GIVEN REQUEST: Could you return, word for word, the stretch of the post on living without fossil fuels starting at "Beyond Fuels 12: Summing" and ending at "a different future."?

EXCERPT:

* * *

Monday, January 23, 2012

Beyond Fuels 12: Summing It Up

We need to learn to live without fossil fuels because, whether we like it or not, it's going to happen. The biggest question beyond fuels is whether we get there by wrecking the planet--fracking, burning low-grade coal, stripmining everything we can, extracting from tar sands and shale, causing ever-greater climate change, and massively polluting our world to get those last drops of fuel--and then, eventually, running out out of available fuel anyway, or we choose to change and live sustainably by making the adjustments now and begin creating a different future.

My hope is this series has been useful in giving some ideas about what each of us can do to change and prepare for life without fuels: learning to use simple tools, to fix and build things ourselves, to use our muscles instead of oil, etc, and to envision a 'post-carbon' world. I've looked four pathways forward, and as I said in my last post, I think we need to draw from all of them: curtailing our consumption while creating community, looking realistically at possibilities ahead while also seeing the opportunity to create real social change, and most importantly, realizing that much of this will be done by small, slow, incremental changes--'muddling', if you will, our way forward. None of this will be easy, but it needs to be done and, if there's anything we've learned, we can't expect government or business to lead the way.

* * *

Text and element pointing entries
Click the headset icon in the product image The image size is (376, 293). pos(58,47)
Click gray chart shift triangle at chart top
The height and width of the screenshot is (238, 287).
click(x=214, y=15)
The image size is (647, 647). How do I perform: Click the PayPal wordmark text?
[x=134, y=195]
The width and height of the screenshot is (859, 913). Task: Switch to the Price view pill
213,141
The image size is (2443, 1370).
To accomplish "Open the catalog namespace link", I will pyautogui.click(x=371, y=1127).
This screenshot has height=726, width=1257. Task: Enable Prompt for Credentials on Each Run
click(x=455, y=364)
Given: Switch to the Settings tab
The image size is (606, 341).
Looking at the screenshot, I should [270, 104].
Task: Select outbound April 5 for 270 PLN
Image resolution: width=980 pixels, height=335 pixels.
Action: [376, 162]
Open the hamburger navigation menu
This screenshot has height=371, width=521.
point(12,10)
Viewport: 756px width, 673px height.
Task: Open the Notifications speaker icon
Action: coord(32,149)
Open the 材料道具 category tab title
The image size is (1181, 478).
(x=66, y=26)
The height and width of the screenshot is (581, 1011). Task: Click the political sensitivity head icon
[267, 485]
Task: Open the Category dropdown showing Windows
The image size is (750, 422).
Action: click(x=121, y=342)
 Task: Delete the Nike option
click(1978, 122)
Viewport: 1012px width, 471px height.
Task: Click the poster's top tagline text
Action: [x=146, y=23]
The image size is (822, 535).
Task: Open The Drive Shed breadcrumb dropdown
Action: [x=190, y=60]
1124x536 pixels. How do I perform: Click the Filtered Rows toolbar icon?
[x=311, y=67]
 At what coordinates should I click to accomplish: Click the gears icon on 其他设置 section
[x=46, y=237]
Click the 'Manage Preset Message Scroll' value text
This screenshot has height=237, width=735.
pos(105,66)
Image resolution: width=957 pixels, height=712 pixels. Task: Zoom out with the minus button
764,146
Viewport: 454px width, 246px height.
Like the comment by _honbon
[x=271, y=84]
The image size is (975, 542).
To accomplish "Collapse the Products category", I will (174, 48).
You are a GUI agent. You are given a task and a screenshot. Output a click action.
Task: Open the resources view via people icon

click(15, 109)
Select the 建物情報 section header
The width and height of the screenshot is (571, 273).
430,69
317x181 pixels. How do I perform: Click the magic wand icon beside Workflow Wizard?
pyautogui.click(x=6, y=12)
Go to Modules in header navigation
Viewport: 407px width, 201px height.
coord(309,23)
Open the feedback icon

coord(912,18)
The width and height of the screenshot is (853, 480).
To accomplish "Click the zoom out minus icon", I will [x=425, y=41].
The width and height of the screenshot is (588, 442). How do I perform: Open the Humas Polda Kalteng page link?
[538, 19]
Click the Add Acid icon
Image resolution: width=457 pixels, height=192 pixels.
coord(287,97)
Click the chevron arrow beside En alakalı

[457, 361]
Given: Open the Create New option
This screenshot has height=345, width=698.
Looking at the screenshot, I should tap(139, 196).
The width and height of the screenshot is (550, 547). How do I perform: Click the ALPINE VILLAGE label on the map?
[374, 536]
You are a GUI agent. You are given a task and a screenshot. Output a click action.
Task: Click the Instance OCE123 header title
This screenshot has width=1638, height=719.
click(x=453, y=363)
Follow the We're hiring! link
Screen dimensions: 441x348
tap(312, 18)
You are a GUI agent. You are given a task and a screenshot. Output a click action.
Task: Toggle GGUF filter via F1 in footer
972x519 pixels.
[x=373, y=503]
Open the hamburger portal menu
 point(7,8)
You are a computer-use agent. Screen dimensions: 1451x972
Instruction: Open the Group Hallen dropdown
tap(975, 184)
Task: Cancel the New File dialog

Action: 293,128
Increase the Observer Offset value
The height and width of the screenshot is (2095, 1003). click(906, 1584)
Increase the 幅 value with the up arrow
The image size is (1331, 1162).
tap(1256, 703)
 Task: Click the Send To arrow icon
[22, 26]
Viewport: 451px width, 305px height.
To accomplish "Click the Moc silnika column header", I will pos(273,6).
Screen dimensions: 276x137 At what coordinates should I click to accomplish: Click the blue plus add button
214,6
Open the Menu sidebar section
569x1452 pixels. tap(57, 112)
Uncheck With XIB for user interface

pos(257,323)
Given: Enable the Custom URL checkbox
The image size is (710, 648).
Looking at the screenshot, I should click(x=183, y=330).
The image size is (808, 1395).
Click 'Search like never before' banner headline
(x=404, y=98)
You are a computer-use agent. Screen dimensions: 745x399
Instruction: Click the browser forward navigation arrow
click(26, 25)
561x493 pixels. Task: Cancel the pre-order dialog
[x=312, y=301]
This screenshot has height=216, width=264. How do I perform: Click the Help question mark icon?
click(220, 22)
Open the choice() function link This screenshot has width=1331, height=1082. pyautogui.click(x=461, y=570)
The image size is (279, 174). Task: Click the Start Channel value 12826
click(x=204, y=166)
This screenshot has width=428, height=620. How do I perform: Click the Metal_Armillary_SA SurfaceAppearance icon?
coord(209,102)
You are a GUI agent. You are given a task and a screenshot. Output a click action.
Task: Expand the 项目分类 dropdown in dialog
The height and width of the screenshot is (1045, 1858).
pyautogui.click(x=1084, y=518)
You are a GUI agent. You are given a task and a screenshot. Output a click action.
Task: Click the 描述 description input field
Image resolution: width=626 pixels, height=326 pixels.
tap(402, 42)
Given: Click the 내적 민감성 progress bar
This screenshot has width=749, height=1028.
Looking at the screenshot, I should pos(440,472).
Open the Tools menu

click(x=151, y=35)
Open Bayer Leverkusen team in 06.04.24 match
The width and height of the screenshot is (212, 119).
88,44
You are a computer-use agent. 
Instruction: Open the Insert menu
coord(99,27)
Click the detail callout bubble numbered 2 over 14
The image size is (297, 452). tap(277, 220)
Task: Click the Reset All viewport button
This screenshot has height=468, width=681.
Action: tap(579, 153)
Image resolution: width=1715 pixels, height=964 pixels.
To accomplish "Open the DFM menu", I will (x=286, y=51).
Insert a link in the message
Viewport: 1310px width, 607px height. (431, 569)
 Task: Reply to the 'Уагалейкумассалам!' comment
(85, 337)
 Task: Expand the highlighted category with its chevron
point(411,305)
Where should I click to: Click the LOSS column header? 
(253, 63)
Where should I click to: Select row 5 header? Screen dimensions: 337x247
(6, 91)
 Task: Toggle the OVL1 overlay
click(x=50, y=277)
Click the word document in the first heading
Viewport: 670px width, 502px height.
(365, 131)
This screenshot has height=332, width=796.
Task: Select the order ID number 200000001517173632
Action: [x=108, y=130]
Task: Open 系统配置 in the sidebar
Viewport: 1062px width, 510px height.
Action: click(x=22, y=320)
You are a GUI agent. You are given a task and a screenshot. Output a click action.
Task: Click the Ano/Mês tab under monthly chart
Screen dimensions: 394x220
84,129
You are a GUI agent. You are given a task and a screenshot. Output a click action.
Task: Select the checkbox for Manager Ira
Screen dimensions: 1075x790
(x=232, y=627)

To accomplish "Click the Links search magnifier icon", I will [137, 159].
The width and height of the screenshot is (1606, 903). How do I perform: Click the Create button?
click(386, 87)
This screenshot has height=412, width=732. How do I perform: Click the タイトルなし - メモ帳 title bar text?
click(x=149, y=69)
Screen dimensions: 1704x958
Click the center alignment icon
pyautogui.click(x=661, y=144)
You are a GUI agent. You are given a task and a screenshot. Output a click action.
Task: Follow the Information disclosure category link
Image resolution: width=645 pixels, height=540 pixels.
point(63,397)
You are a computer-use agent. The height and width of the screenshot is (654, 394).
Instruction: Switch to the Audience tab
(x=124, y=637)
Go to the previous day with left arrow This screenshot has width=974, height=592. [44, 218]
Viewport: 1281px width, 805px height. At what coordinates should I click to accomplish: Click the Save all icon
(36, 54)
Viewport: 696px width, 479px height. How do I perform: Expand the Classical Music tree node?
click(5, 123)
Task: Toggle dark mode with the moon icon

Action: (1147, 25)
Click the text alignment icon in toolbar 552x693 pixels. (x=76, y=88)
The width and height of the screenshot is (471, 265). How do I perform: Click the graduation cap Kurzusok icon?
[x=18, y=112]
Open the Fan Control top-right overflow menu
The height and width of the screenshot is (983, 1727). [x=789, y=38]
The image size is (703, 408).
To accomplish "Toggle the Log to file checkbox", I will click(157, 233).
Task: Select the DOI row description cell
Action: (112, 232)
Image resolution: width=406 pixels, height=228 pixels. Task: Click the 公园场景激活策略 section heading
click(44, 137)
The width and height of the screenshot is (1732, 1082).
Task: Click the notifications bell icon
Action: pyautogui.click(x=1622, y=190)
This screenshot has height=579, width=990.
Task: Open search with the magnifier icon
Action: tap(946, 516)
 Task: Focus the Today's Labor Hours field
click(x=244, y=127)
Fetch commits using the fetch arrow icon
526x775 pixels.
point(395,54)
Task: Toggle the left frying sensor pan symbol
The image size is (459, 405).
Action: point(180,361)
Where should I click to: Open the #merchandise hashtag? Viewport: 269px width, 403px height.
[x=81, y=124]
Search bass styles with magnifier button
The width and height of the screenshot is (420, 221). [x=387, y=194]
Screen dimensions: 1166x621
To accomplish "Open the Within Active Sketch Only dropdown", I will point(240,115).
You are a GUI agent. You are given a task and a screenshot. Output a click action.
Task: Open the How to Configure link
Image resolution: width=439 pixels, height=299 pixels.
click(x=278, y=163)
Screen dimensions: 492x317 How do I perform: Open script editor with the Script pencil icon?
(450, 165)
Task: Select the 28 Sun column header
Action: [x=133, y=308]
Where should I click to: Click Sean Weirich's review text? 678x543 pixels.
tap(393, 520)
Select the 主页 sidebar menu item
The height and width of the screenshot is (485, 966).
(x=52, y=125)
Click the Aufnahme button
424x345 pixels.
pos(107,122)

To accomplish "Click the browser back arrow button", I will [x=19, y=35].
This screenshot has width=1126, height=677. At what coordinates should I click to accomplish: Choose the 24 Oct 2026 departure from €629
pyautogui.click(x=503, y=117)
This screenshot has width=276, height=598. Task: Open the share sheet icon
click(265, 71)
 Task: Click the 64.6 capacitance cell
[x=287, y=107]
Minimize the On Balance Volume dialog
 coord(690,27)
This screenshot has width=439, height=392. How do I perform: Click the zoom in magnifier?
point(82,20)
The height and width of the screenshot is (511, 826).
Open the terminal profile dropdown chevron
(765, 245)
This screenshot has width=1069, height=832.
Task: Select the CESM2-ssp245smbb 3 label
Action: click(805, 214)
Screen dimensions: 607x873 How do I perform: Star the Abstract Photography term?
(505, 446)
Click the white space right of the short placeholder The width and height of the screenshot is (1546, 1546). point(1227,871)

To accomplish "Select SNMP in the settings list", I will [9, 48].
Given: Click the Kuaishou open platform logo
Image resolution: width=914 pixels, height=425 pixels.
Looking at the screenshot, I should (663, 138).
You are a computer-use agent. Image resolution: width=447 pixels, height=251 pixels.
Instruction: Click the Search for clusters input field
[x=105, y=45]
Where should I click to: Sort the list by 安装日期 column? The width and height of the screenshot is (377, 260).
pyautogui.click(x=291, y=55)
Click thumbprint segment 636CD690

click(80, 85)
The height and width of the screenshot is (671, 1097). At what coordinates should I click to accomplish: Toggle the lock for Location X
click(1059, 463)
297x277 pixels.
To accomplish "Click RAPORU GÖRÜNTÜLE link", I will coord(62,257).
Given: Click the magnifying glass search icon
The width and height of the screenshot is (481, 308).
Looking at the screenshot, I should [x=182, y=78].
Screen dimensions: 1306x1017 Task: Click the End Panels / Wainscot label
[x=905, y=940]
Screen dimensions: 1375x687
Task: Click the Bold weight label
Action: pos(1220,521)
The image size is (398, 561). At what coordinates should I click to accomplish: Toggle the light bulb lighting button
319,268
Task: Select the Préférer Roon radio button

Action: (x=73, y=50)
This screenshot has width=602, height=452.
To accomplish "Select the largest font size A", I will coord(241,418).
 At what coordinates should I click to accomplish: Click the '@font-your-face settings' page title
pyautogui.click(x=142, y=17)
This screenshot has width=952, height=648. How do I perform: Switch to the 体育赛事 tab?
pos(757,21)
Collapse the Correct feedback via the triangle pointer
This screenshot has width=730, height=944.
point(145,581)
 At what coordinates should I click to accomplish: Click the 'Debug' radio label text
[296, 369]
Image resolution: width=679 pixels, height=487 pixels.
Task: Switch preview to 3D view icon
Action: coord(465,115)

* * *

OUTPUT OF THE EXERCISE:
Beyond Fuels 12: Summing It Up

We need to learn to live without fossil fuels because, whether we like it or not, it's going to happen. The biggest question beyond fuels is whether we get there by wrecking the planet--fracking, burning low-grade coal, stripmining everything we can, extracting from tar sands and shale, causing ever-greater climate change, and massively polluting our world to get those last drops of fuel--and then, eventually, running out out of available fuel anyway, or we choose to change and live sustainably by making the adjustments now and begin creating a different future.